Required action:
When you reach the line containing "You are a computer-use agent. 1395x931" in the entries below, start writing out each line exactly, and stop after the line containing "is (1091, 651).".

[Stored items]
□ □ □

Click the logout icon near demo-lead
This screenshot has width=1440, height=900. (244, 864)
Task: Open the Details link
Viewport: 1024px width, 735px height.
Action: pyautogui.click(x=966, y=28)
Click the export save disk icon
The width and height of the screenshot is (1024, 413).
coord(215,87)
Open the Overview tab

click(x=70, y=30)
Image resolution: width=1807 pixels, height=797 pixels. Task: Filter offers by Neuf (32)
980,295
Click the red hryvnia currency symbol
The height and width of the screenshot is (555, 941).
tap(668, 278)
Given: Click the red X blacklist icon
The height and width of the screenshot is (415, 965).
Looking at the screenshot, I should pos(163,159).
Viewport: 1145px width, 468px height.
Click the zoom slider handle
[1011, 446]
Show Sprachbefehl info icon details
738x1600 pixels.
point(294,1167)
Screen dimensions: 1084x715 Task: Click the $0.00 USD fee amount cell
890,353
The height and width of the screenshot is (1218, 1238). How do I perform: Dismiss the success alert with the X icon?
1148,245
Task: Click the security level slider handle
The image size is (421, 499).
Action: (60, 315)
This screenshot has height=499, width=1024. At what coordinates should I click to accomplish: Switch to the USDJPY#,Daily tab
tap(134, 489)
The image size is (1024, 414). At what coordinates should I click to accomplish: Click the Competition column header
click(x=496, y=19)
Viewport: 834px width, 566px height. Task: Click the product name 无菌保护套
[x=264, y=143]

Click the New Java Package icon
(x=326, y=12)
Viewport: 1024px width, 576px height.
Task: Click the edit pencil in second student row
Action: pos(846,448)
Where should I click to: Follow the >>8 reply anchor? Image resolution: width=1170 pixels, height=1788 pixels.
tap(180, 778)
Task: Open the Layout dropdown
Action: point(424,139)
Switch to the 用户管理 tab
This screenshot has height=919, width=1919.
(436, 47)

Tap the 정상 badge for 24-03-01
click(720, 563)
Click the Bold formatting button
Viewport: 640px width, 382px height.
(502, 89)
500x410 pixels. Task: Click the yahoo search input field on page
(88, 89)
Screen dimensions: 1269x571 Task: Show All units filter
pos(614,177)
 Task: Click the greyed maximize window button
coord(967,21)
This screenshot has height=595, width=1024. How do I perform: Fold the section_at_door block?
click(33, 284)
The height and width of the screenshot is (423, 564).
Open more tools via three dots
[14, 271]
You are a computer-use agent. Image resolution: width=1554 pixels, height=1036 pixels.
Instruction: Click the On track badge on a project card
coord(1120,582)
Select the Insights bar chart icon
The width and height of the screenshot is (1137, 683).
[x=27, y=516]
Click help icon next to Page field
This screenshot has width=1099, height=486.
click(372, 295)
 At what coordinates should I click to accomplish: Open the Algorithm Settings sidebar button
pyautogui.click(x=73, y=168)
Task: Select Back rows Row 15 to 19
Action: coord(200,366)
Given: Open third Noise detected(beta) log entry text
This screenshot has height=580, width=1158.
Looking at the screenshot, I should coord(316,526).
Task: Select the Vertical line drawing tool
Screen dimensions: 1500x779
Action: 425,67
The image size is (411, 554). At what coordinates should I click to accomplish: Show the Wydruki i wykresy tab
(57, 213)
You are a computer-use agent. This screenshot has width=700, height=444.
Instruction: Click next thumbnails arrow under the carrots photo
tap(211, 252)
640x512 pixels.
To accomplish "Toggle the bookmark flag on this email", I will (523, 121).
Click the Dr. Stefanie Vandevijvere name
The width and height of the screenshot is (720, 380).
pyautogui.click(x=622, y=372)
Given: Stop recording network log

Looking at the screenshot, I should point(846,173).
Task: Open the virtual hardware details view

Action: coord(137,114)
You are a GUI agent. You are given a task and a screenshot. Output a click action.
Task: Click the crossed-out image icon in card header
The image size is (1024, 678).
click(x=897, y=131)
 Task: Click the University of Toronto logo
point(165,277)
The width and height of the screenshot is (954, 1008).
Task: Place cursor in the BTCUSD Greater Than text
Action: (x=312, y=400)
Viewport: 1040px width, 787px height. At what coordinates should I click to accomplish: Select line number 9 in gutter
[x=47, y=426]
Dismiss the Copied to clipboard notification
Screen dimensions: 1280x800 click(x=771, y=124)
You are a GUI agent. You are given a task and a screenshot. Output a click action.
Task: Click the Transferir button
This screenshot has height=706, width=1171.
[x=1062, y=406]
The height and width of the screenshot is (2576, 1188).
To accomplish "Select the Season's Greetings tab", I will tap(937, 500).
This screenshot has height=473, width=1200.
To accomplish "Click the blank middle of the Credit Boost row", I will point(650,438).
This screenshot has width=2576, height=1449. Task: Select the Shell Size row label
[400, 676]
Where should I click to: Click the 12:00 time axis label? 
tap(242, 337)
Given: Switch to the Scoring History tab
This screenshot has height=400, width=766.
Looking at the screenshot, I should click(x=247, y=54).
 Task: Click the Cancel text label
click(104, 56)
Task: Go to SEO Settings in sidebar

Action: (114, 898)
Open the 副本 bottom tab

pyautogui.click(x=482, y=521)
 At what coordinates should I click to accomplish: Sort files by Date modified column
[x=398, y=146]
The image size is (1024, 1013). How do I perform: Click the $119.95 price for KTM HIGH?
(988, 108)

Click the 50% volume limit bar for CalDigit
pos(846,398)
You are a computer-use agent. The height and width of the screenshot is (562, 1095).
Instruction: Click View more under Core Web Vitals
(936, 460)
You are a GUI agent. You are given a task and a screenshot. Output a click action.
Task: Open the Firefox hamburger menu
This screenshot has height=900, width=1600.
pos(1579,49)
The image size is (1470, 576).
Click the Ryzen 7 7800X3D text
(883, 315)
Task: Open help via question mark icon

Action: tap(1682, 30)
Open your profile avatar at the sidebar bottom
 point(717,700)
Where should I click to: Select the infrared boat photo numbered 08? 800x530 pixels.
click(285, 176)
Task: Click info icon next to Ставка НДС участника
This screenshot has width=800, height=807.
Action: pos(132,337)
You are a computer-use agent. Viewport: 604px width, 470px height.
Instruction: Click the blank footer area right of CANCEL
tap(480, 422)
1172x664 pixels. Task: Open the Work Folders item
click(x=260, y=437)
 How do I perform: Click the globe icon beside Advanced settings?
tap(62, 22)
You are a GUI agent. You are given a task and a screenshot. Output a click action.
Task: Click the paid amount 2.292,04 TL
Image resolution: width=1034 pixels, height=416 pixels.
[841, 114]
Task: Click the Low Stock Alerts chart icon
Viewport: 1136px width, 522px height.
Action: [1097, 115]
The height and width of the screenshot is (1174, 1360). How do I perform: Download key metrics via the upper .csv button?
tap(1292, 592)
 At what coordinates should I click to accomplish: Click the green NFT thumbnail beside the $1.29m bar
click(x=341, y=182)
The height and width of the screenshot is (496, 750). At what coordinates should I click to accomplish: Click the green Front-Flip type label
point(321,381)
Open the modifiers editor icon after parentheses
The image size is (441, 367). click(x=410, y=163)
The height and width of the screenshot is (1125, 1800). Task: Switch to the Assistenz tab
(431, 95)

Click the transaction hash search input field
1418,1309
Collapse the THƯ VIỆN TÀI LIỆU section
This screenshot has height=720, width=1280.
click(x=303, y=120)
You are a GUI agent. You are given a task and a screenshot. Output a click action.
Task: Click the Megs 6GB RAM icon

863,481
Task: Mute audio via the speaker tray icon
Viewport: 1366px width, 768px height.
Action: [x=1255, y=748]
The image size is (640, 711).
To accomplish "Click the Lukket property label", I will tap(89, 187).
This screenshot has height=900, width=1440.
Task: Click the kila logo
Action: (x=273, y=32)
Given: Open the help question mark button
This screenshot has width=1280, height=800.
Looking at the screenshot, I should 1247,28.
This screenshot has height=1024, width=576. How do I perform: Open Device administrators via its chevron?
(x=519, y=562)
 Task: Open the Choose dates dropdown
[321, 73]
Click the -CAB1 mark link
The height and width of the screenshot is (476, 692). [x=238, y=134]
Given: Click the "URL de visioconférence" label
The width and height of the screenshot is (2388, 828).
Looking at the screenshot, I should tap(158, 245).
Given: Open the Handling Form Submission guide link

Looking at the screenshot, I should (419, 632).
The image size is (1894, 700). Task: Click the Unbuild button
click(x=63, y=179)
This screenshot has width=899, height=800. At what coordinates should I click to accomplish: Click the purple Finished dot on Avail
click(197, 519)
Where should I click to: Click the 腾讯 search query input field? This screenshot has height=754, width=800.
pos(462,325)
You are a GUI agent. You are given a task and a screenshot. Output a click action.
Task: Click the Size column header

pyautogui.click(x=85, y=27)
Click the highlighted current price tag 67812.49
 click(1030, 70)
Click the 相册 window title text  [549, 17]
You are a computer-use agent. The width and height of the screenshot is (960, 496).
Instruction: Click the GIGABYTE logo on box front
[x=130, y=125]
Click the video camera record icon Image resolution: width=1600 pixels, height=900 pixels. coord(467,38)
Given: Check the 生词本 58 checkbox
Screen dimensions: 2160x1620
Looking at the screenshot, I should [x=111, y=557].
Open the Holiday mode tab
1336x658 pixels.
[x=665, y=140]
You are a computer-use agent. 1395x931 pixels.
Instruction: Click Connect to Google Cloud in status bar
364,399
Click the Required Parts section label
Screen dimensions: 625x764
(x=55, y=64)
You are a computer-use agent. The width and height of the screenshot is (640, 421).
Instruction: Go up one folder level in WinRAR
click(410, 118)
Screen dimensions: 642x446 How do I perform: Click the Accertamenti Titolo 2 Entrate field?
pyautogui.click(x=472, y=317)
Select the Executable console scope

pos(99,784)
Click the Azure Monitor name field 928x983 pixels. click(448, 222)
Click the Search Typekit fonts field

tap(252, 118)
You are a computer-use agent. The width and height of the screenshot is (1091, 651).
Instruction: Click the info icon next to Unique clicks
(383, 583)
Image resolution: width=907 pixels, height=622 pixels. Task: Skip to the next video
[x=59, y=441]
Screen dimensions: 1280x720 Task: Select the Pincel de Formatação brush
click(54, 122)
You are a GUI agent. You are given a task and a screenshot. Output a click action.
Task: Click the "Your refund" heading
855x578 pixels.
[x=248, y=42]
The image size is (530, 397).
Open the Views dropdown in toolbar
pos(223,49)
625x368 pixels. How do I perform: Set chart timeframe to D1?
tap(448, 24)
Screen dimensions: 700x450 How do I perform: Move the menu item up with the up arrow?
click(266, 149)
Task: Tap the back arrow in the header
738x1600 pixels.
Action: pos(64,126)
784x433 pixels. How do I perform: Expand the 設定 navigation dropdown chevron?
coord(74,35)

□ □ □

Your response:
You are a computer-use agent. 1395x931 pixels.
Instruction: Click Connect to Google Cloud in status bar
364,399
Click the Required Parts section label
Screen dimensions: 625x764
(x=55, y=64)
You are a computer-use agent. The width and height of the screenshot is (640, 421).
Instruction: Go up one folder level in WinRAR
click(410, 118)
Screen dimensions: 642x446 How do I perform: Click the Accertamenti Titolo 2 Entrate field?
pyautogui.click(x=472, y=317)
Select the Executable console scope

pos(99,784)
Click the Azure Monitor name field 928x983 pixels. click(448, 222)
Click the Search Typekit fonts field

tap(252, 118)
You are a computer-use agent. The width and height of the screenshot is (1091, 651).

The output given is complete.